§ PROBLEM DESCRIPTION
Begin at the line that has "The image size is (1144, 869)." and stop after the line that has "pos(1163,42)". Rewrite only those lines, keeping the requests unchanged, but scale every coordinate in the answers by 0.85 and round to whole numbers, with halves rounding up.

Extracted records

+ + + + +

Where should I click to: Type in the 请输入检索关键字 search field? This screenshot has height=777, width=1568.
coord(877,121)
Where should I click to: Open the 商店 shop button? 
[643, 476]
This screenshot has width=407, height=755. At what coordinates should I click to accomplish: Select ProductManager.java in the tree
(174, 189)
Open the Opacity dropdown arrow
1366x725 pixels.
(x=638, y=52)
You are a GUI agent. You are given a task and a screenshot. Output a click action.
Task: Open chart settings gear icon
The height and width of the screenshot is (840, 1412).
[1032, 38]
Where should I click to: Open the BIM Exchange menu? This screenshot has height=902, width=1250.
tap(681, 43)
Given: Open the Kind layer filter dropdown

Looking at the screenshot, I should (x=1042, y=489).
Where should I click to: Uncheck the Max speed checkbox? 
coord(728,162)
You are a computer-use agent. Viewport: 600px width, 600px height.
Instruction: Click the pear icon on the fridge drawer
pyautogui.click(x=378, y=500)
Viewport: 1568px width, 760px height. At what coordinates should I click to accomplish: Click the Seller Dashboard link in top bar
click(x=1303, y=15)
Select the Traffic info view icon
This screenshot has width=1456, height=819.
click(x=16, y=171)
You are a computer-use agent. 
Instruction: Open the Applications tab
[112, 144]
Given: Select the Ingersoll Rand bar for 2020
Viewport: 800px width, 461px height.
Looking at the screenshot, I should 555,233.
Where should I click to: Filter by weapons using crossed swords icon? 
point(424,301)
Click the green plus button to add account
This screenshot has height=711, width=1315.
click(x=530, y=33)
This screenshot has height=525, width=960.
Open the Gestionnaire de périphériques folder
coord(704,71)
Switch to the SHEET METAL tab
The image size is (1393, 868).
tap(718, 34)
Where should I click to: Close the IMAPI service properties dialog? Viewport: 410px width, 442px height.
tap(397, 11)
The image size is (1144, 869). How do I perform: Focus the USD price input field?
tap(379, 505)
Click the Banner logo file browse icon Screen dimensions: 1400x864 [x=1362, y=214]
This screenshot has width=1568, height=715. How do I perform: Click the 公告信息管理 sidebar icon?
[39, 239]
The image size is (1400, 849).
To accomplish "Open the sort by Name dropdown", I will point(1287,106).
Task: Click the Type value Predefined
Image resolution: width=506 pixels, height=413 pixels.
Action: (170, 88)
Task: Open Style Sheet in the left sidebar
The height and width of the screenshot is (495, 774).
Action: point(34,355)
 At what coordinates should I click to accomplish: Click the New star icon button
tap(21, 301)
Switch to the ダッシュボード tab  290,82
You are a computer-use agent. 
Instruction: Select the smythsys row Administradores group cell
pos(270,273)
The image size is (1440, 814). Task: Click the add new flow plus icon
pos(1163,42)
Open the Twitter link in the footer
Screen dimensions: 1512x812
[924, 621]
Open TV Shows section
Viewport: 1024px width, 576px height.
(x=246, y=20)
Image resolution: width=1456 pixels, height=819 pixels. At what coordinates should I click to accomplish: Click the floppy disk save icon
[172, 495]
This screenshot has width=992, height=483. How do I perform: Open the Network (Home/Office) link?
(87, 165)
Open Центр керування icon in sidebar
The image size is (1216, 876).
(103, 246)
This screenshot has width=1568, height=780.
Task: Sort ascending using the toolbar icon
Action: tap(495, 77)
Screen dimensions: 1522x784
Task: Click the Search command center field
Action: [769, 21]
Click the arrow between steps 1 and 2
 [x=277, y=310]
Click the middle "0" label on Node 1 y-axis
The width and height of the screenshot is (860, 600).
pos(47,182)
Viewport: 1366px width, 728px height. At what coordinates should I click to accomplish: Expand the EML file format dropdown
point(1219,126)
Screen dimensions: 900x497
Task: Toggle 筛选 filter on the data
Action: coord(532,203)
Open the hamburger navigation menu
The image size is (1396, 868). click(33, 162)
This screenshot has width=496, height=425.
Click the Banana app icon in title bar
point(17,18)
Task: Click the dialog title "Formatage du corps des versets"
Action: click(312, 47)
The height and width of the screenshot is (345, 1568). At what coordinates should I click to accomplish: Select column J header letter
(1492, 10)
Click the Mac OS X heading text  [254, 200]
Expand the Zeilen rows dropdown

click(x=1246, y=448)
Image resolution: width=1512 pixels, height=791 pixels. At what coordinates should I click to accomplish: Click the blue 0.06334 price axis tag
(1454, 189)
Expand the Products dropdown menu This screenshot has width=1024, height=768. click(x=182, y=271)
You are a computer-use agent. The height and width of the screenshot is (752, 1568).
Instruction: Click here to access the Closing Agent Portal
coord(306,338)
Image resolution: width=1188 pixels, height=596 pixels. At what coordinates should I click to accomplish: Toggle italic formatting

+ + + + +

§ TASK ANSWER
The image size is (1144, 869). How do I perform: Focus the USD price input field?
tap(322, 429)
Click the Banner logo file browse icon Screen dimensions: 1400x864 [x=1158, y=182]
This screenshot has width=1568, height=715. How do I perform: Click the 公告信息管理 sidebar icon?
[33, 203]
The image size is (1400, 849).
To accomplish "Open the sort by Name dropdown", I will point(1094,90).
Task: Click the Type value Predefined
Image resolution: width=506 pixels, height=413 pixels.
Action: (145, 75)
Task: Open Style Sheet in the left sidebar
The height and width of the screenshot is (495, 774).
Action: point(29,302)
 At what coordinates should I click to accomplish: Click the New star icon button
tap(18, 256)
Switch to the ダッシュボード tab  247,70
You are a computer-use agent. 
Instruction: Select the smythsys row Administradores group cell
pos(230,232)
The image size is (1440, 814). Task: Click the add new flow plus icon
pos(989,36)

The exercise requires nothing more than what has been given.